Ein Sicherheitssoftware Filtertreiber ist eine spezialisierte Kernel-Komponente, welche Datenströme zwischen dem Betriebssystem und der Hardware oder anderen Treibern abfängt. Er überwacht Ein- und Ausgabevorgänge, um bösartige Muster zu erkennen, bevor diese den Zielprozess erreichen. Dieser Mechanismus erlaubt es Sicherheitsprogrammen, unbefugte Zugriffe zu blockieren oder Bedrohungen in Echtzeit zu neutralisieren. Der Treiber agiert auf einer niedrigen Ebene der Systemhierarchie, um eine lückenlose Sichtbarkeit zu gewährleisten.
Funktion
Der Treiber analysiert Systemaufrufe sowie I/O Request Packets. Er prüft jeden Lese- oder Schreibvorgang anhand definierter Sicherheitsregeln. Bei einer Verletzung dieser Regeln kann der Treiber die Anfrage modifizieren oder sie vollständig verwerfen. Dies verhindert, dass Schadsoftware kritische Systemdateien manipuliert. Zudem unterbindet er unautorisierte Netzwerkkommunikation direkt auf der Netzwerkschicht. Der Filtertreiber fungiert als Kontrollinstanz für das Dateisystem sowie den Netzwerkstack. Er stellt sicher, dass nur validierte Datenoperationen ausgeführt werden.
Architektur
Diese Treiber sind meist als Filter innerhalb eines geschichteten Treiberstacks implementiert. Sie hängen sich an ein Device-Objekt, um den Datenverkehr zum darunterliegenden Funktionstreiber abzufangen.
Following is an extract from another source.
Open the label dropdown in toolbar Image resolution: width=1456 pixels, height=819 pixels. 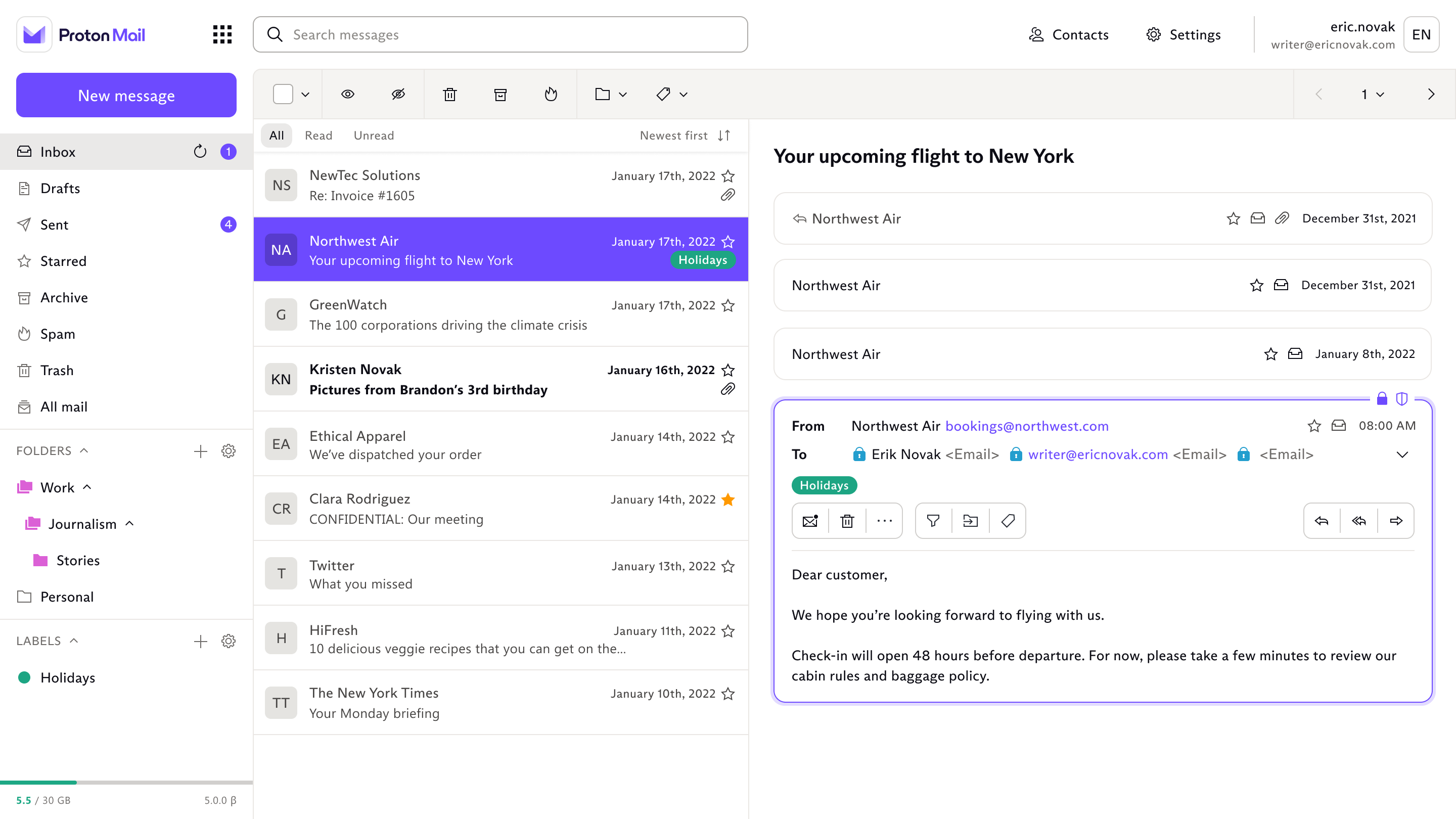[671, 94]
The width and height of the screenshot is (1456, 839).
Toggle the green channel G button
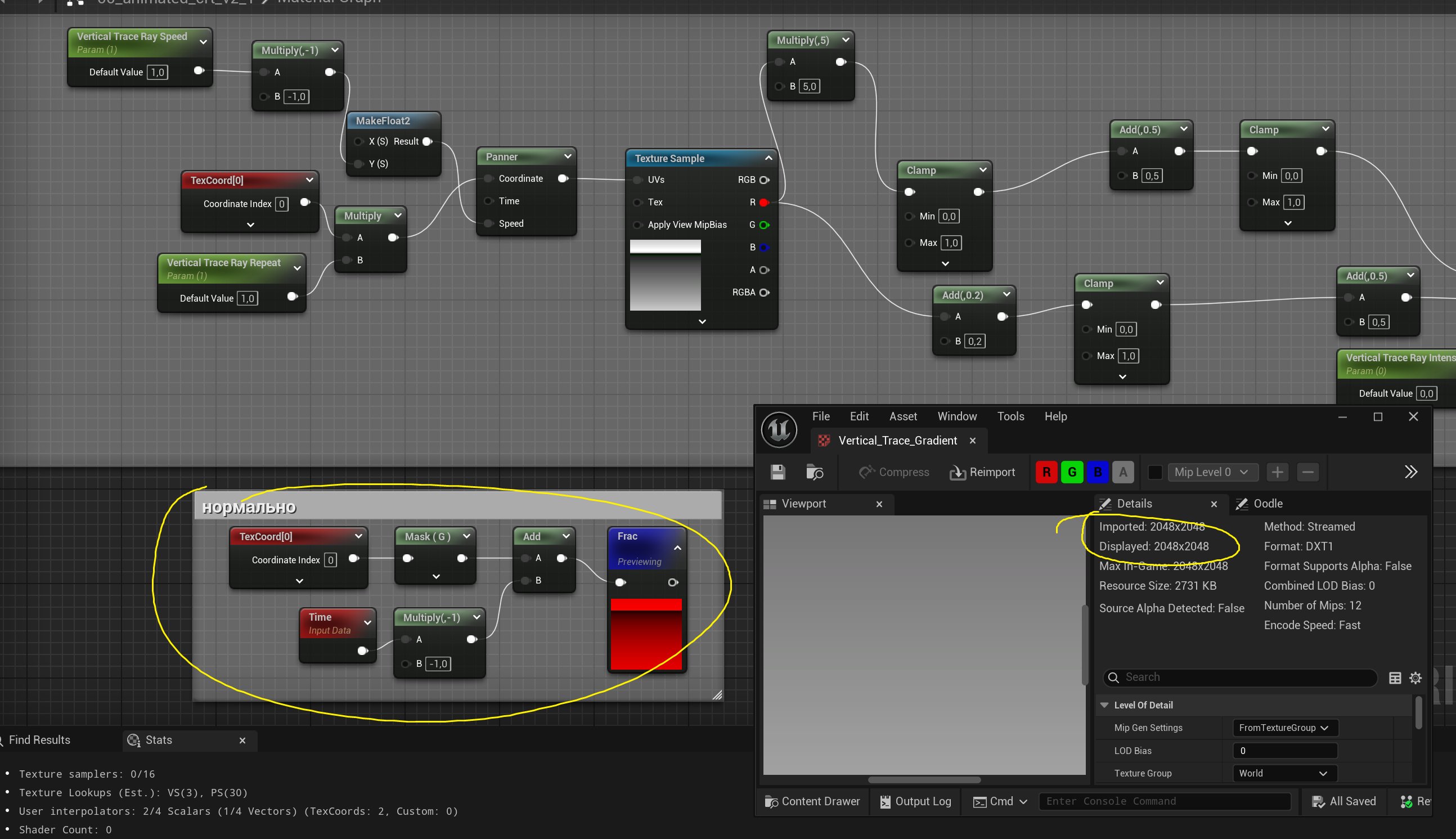(x=1071, y=472)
Der Kernel stellt die notwendigen Schnittstellen bereit, damit diese Treiber ohne Beeinträchtigung der Systemstabilität operieren. Moderne Umsetzungen nutzen oft Frameworks wie die Windows Filtering Platform. Die Positionierung im Kernel verhindert effektiv die Umgehung durch Prozesse im User-Mode.
Etymologie
Der Begriff setzt sich aus den Bezeichnungen für Sicherheitssoftware und Filtertreiber zusammen. Filter bezeichnet hier die Selektion von Daten basierend auf festen Kriterien. Treiber ist die technische Bezeichnung für Software zur Steuerung von Systemschnittstellen.